Task instructions
Pull every line with "will" from the material.

Data to use
------------------------------------------------
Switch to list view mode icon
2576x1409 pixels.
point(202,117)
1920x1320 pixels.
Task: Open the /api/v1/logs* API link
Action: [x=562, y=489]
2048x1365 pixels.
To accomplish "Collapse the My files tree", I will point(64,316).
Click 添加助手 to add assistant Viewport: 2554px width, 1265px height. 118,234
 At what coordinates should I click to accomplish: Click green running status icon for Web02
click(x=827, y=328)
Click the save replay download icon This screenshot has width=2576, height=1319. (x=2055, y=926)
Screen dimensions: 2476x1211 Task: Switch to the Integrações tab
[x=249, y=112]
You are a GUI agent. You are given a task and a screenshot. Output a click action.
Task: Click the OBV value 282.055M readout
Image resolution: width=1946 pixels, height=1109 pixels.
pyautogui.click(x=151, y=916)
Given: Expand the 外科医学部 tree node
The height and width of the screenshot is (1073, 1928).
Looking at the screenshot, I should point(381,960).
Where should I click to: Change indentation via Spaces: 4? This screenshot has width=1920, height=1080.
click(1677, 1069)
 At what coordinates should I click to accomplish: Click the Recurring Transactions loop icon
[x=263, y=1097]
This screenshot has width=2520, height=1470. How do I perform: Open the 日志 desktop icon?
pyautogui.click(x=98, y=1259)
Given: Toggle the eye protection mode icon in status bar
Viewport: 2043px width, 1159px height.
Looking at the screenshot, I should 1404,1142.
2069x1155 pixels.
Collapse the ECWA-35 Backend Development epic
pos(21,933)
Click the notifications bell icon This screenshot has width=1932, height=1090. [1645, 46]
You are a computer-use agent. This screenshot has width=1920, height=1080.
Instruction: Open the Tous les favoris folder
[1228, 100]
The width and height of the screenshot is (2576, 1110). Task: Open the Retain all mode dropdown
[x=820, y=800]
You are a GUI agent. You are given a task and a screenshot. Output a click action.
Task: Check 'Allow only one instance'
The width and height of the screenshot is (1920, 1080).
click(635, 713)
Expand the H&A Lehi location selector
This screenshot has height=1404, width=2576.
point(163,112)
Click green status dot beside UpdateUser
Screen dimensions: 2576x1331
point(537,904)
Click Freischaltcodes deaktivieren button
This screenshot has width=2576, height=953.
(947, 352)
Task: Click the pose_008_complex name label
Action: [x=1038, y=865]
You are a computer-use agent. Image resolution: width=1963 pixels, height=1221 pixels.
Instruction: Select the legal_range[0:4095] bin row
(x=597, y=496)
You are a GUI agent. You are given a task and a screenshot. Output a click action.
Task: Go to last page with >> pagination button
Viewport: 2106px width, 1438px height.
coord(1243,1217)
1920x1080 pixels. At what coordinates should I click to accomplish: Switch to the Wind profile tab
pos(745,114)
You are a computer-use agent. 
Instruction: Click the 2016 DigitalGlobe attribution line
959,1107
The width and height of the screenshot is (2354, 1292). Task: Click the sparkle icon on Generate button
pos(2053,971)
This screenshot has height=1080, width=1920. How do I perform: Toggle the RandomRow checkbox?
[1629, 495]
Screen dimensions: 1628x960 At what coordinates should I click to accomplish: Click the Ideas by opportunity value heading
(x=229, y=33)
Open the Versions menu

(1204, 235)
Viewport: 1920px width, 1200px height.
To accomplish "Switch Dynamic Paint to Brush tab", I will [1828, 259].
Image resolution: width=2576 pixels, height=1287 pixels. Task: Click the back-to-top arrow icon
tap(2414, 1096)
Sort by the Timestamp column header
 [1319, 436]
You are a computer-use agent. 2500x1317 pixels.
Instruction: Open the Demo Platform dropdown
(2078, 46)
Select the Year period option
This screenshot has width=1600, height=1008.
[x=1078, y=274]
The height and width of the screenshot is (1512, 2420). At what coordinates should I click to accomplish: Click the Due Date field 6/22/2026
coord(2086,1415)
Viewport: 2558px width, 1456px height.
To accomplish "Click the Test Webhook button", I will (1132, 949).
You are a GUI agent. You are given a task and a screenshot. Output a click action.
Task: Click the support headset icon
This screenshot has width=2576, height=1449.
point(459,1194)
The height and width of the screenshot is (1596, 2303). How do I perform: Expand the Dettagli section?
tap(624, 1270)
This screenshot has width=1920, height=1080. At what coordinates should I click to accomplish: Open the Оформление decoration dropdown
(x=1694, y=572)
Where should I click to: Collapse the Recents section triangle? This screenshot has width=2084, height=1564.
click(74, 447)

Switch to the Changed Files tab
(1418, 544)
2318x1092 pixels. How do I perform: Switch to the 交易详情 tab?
------------------------------------------------
Result of this exercise
To accomplish "Collapse the My files tree", I will point(64,316).
To accomplish "Switch Dynamic Paint to Brush tab", I will [1828, 259].
To accomplish "Click the Test Webhook button", I will (1132, 949).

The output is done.